Então, a dona do concurso decide aposentar a Miss Brasil 1957 e desativa o salão de São Bernardo. Como consolo aos fãs, prepara um último desfile, com 600 ingressos numerados ao módico custo de R$ 85 mil. E que fique claro que ela se aposentou porque algum legislador desfez a mágica. Se dependesse do organizador do concurso, ela duraria mais 60 anos. Afinal, quem é que não quer audiência garantida com a mesma fórmula mágica de meados do século passado…
Sessentinha com pouca plástica
Ela envelheceu bem, é inegável. Parece que foi rápido, mas se passaram décadas e décadas. Sobreviver quase sessentinha com tão pouca plástica é coisa para poucas. Se formos ainda mais indulgentes, dá para dizer que suas linhas são quase contemporâneas, indeléveis. Forma e função fazendo um par incrível, com uma história muitíssimo bem-sucedida. Viveu bem mais (muitíssimo mais!) no Brasil que em outros lugares, ajudada por um conjunto quase impossível de fatores — falta de competidoras, robustez, manutenção fácil e barata.
Se o nome disso não for mágica, não sei qual é. Aprendemos a amar a Kombi, ou fomos praticamente forçados a amar a Kombi, por falta de algo melhor? São duas visões sobre o mesmo problema. O bonito da vida é, mesmo, essa dicotomia. Conseguimos obter um interessante exercício filosofando sobre o ocaso desse pequeno dinossauro automotor.
Ela é antiquada, insegura para os padrões de hoje — fruto de sua genética paleolítica, claro. Como tudo tem dois lados, a mesma genética deu à Kombi o segredo de sua longevidade: o diminuto e resistente motor boxer refrigerado a ar (abandonado há alguns anos, também por força da legislação), uma estrutura monobloco com aproveitamento ímpar de espaço, a mesma robustez de suspensão do consagradíssimo Fusca.
Fora daqui, a Volkswagen a modernizava com passos às vezes radicais; por aqui, foi ficando — no terreno dela, ninguém pisava
Esse segredo tornou a Kombi a namoradinha do Brasil.

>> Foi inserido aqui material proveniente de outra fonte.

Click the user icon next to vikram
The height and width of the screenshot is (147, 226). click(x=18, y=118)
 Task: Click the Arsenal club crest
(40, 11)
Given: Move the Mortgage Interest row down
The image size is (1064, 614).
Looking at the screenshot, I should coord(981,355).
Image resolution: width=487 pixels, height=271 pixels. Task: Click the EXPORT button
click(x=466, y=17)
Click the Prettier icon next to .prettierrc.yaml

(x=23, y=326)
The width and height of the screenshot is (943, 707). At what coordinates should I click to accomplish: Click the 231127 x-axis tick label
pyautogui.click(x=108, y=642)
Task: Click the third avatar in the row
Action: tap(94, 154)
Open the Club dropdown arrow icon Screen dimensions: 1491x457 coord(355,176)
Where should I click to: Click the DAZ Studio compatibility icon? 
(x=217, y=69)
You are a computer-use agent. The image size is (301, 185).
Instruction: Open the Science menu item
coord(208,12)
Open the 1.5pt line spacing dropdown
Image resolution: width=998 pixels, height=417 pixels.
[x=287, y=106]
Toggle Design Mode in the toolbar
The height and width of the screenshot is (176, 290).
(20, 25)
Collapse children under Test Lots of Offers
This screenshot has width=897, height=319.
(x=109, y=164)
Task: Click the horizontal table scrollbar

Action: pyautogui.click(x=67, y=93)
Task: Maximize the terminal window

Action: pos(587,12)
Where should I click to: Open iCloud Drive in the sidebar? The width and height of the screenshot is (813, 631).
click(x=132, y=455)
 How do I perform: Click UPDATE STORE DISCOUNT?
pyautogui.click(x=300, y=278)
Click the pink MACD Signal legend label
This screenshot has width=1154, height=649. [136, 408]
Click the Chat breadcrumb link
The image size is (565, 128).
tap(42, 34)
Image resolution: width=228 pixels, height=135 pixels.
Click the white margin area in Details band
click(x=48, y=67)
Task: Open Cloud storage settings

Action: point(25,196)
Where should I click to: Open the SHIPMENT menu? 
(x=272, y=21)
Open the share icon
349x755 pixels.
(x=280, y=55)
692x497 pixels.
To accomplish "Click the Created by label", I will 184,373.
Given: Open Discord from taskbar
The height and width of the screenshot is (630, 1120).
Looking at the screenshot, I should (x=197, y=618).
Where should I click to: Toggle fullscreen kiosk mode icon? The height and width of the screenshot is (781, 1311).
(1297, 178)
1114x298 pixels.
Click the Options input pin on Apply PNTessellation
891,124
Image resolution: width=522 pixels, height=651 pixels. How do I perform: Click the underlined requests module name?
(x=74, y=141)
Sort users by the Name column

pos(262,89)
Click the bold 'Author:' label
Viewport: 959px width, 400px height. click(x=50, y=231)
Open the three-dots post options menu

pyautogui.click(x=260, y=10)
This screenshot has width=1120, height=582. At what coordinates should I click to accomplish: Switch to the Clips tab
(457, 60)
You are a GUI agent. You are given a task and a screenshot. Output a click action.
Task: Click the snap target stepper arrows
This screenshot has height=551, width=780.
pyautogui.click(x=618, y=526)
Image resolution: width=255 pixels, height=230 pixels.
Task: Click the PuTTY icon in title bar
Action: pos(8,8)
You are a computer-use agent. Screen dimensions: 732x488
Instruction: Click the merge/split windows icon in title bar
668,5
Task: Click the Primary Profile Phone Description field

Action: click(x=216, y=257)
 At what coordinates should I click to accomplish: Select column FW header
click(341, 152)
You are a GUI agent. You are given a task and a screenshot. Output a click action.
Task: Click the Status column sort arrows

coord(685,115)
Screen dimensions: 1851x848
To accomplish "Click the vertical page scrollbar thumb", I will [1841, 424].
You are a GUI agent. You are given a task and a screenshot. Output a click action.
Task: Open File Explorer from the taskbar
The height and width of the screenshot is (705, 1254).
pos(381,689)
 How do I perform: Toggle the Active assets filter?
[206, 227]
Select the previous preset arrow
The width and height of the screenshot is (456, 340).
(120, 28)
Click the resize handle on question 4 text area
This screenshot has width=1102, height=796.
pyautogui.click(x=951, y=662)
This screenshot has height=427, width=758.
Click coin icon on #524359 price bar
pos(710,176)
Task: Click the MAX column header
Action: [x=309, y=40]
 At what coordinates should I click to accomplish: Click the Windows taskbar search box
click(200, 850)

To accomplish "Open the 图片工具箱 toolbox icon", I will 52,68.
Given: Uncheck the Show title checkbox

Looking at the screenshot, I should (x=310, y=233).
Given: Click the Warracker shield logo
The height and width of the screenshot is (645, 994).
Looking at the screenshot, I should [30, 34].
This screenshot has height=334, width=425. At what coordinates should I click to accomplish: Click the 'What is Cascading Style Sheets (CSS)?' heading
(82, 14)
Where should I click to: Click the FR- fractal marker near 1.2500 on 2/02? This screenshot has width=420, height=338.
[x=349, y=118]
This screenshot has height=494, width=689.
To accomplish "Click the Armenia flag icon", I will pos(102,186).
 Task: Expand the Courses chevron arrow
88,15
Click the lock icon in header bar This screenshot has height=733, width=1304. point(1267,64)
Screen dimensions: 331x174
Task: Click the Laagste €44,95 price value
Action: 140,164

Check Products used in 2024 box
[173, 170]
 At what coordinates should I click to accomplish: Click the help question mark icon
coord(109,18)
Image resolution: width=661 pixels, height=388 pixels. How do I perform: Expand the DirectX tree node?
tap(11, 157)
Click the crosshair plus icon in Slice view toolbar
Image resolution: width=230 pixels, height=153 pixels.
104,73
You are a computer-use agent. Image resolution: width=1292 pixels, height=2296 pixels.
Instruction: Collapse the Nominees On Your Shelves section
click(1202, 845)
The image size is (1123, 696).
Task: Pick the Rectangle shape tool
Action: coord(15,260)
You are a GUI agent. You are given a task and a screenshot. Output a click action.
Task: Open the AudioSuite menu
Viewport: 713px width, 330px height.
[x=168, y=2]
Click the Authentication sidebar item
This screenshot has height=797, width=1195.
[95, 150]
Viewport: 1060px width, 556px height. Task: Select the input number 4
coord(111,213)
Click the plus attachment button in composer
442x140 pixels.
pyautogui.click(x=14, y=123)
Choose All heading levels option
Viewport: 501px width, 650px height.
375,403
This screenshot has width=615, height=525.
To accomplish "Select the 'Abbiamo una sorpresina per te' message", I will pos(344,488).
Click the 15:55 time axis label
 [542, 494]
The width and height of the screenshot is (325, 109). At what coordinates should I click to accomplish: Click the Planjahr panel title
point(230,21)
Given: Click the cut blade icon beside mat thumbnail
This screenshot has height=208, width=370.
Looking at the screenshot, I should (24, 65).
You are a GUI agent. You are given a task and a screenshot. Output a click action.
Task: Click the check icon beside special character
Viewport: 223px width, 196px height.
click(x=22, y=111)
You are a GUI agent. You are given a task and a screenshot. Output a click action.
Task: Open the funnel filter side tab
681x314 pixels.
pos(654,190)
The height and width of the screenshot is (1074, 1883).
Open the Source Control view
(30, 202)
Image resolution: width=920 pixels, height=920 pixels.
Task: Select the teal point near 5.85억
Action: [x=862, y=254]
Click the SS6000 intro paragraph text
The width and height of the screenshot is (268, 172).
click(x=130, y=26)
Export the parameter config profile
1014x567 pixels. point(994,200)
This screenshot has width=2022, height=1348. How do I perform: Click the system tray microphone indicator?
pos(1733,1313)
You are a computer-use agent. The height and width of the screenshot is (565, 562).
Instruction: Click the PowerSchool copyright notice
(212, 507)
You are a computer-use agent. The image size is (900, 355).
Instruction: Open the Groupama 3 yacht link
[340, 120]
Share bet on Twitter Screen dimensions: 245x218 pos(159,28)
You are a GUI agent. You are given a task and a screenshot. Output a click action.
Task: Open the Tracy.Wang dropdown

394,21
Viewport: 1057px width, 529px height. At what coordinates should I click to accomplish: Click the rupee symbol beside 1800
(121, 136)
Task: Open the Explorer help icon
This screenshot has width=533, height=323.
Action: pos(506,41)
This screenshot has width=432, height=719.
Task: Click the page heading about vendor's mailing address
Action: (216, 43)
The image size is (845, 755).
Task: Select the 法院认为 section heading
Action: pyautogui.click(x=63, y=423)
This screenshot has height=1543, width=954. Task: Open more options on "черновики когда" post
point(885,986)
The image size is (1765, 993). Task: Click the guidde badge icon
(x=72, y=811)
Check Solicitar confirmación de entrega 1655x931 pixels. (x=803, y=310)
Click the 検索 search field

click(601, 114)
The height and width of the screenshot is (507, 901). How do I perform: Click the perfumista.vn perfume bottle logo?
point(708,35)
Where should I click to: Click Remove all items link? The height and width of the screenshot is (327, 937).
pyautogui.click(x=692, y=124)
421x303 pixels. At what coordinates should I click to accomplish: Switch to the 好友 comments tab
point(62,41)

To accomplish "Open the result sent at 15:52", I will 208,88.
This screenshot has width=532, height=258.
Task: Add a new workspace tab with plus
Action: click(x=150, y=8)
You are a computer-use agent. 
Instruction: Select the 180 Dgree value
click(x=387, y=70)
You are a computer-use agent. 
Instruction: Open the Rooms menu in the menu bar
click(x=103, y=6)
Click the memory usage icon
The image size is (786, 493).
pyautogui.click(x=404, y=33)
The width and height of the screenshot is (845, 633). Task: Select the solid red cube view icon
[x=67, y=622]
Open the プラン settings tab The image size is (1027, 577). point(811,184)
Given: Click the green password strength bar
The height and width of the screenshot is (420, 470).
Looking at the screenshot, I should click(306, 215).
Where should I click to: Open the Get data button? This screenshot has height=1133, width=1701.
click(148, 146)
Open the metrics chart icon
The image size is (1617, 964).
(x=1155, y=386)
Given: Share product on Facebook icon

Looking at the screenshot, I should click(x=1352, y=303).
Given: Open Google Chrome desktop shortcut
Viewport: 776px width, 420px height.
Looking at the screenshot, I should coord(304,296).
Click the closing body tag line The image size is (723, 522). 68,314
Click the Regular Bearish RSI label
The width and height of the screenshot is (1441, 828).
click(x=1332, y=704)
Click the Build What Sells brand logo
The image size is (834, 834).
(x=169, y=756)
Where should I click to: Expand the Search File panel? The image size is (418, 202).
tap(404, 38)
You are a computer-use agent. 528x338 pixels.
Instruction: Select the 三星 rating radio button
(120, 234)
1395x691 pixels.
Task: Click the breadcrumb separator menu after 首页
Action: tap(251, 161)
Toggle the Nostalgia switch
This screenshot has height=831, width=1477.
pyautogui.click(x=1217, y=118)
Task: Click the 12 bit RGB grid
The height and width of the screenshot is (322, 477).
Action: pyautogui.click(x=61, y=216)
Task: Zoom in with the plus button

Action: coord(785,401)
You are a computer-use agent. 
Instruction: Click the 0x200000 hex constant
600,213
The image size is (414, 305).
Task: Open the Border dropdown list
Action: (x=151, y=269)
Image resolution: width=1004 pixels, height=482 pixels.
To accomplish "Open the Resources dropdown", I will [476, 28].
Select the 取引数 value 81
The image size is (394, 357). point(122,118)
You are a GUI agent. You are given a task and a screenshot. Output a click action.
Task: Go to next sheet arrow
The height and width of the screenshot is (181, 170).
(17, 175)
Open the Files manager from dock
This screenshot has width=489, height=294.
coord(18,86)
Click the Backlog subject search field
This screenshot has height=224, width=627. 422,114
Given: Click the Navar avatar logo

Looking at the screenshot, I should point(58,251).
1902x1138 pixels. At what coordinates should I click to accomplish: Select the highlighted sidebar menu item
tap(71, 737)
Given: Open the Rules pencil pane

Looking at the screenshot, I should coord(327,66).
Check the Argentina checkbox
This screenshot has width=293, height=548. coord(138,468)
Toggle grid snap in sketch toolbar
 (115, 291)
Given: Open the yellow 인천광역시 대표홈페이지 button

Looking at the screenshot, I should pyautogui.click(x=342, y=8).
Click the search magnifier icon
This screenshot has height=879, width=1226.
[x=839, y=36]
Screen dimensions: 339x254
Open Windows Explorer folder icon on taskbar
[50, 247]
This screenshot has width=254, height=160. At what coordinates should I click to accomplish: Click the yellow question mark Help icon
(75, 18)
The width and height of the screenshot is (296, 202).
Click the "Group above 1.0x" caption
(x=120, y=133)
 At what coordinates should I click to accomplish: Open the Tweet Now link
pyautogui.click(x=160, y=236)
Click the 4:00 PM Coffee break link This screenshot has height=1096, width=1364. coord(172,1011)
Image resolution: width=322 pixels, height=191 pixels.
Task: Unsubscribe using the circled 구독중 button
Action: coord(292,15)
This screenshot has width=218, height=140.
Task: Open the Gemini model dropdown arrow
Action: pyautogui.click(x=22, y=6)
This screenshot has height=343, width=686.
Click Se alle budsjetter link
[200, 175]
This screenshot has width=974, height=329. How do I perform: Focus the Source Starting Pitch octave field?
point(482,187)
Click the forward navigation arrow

Ela nasceu em 1950 e logo após passou a figurar por aqui, até ser fabricada com 50% de nacionalização, de setembro de 1957 em diante. Fora daqui, a Volkswagen a modernizava com passos às vezes radicais. Por aqui, foi ficando. No terreno dela, ninguém pisava. Se tinha alguém para amar, tinha de ser ela.
Sua modularidade era mesmo incrível. Possibilitou versões de passageiros, picape (com caçambas de aço e madeira), picape com cabine dupla, furgão, sem contar um sem-número de versões adaptadas a trailers e carrocerias feitas por terceiros. Com motor em cima das rodas de tração, subia ladeiras enlameadas como nenhuma picape de tração 4×2. Sem um volumoso diferencial no eixo motriz, passava sobre “facões“ que faziam as outras encalharem. E ainda transportava um peso praticamente igual ao seu próprio.
Impossível dizer o quanto a Kombi foi estratégica para a VW, enquanto seu portfólio de produtos compartilhava a mesma proposta de valor: robustez compatível com o maltratado solo brasileiro, mecânica espartana, manutenção acessível. Toda a publicidade da Kombi até os anos 70 insistia em associá-la ao Fusca, de quem tomava emprestados os bons paradigmas mecânicos. Na medida em que o Fusca se tornava obsoleto, a Kombi também mostrava os sinais do tempo.
Quando vi a foto da Miss Brasil 1957 com aquela blusinha branca e saia azul dando tchau, marejei os olhos. Tão idosa, mas tão simpática. Pensei: “Essa teve uma vida dura”. Daí olhei aquele rádio modernoso com conexão Bluetooth e senti como se tivessem metido um silicone nos seios da minha avó.
Ah, Kombi… Você vai fazer muita falta no imaginário dos homens brasileiros.